New Jersey is continuing its fight to legalize sports betting as Gov. Chris Christie recently received the support of four other states behind a rehearing of a sports betting lawsuit at the 3rd Circuit Court of Appeals in Philadelphia.
Wagering on sports events is allowed in only four states in the U.S. but many people believe that legalization could help reduce instances of pervasive gambling and sports law violations.
In September, a U.S. District Court judge ruled that the Garden State's sports betting law is overruled by a 1992 federal law that prohibits gambling in 46 states. However, Gov. Christie - and his supporters - said that the Professional and Amateur Sports Protection Act of 1992 violates the U.S. Constitution because it "commandeers" a state's authority.

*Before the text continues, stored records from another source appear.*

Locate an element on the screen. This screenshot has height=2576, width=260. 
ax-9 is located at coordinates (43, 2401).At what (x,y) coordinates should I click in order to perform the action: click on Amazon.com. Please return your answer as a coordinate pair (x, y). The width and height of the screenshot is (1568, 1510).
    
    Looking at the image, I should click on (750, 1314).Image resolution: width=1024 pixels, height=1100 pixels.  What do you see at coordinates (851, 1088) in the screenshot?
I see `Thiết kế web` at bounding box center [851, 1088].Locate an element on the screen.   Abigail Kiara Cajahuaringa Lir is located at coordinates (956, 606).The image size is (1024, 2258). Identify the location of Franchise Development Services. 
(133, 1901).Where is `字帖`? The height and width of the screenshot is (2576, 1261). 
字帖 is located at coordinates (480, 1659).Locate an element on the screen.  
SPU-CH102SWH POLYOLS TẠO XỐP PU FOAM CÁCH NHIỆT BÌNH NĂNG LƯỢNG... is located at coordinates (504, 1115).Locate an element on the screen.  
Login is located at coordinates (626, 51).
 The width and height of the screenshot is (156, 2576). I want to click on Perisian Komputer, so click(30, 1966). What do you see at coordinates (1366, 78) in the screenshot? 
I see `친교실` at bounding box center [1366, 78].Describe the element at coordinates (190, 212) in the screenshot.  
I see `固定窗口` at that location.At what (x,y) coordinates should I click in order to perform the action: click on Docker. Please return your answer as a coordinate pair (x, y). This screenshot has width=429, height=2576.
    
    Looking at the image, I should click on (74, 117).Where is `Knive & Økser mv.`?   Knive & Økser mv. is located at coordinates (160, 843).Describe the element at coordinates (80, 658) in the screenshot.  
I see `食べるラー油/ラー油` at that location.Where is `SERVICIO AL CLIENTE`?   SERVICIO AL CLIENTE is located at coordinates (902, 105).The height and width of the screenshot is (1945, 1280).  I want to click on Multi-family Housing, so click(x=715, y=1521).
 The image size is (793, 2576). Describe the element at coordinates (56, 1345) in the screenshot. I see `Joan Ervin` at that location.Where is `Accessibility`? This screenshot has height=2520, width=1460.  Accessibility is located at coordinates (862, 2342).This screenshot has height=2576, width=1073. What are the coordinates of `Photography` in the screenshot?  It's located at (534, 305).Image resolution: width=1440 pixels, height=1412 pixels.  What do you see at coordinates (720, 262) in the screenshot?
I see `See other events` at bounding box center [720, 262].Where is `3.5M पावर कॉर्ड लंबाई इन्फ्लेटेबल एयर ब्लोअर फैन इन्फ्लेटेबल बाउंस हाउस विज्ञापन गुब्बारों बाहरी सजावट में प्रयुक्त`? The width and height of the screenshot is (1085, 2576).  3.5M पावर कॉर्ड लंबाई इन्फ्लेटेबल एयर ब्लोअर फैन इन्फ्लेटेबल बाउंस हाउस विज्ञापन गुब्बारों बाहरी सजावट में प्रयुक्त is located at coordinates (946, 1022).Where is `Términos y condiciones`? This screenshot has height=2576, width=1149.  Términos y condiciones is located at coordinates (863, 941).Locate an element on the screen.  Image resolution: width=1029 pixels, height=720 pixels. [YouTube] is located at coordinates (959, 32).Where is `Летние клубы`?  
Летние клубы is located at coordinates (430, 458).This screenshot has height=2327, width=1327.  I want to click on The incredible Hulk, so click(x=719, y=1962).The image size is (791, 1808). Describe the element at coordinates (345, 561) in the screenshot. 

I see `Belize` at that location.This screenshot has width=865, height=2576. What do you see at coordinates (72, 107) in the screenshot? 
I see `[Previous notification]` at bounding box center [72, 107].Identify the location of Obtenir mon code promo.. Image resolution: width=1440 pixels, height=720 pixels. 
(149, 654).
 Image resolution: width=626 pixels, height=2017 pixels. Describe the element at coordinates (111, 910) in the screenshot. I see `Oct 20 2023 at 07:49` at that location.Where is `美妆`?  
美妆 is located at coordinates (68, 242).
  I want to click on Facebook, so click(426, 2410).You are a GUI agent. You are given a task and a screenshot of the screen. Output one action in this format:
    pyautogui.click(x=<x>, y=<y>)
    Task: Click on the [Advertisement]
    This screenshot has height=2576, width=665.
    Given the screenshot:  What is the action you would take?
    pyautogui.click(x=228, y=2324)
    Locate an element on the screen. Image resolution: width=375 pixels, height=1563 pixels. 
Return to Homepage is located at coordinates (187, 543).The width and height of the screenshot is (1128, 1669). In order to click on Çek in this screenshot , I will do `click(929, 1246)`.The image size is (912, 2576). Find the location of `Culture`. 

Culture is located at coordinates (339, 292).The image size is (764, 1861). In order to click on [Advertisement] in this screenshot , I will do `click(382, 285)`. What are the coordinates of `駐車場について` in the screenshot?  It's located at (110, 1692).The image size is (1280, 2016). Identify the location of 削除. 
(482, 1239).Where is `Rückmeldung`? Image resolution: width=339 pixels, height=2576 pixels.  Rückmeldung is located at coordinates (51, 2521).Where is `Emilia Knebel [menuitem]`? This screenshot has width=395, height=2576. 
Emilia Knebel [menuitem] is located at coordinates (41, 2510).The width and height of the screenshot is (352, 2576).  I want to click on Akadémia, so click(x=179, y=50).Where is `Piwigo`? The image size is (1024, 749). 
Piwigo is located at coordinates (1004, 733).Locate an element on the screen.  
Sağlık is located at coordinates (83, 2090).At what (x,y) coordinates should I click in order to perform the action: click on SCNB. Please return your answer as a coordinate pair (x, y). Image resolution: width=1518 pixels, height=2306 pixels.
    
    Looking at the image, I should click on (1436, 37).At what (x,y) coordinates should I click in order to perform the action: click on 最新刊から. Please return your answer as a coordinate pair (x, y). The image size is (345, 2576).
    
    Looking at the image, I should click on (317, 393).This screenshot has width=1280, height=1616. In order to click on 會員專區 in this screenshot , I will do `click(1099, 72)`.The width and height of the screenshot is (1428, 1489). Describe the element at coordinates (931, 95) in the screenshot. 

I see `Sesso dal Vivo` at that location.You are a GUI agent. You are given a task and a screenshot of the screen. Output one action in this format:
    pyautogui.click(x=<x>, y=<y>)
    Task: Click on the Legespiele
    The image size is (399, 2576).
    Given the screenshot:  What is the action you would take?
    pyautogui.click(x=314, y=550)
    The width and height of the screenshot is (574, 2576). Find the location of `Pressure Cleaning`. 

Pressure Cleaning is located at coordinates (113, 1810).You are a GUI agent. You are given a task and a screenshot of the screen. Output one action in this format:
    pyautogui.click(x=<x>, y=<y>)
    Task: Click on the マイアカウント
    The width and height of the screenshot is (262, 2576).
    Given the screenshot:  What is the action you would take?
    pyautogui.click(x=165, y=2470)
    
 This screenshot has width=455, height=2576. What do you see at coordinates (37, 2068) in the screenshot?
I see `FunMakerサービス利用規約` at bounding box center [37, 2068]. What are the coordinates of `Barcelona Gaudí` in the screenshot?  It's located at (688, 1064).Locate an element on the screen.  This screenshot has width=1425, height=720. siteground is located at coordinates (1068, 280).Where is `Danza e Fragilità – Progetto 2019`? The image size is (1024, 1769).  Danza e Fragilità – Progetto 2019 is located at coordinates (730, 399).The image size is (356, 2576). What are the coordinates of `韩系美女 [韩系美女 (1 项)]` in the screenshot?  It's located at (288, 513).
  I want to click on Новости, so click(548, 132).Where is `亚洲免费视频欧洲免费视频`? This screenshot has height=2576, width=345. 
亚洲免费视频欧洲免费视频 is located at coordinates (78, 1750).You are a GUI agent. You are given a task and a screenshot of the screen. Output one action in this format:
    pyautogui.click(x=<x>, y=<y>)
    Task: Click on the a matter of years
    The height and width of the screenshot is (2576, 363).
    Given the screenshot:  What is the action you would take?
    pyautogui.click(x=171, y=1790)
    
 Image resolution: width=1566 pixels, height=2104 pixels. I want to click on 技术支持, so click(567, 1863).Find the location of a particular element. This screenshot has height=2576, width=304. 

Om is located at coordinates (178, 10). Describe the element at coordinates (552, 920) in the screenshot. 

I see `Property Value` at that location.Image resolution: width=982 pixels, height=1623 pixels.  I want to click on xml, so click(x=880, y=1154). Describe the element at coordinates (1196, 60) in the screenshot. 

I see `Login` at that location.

Lawyers for the state wrote that the decision to shoot down New Jersey's sports betting law was "bizarre," because it was strongly supported.
"New Jersey's effort to shift sports wagering out of black markets and into closely regulated casinos and racetracks was approved by overwhelming majorities of the electorate and the Legislature," the state's attorneys said.
State Sen. Raymond Lesniak - one of the biggest supporters of sports betting in New Jersey - said the state is seeking a rehearing because it would allow them to argue the case sooner and it already has one judge in favor. Also, if the appeal is won, the judges could legalize sports betting in the Garden State while the Supreme Court hears the case.
Legalizing sports betting in New Jersey could help the state generate a significant amount of income. Each year, it is estimated that $380 billion is wagered illegally across the country, according to the American Gaming Association. The Garden State has been experiencing budget problems for quite some time, and the income from sports wagering could help solve some of the problems.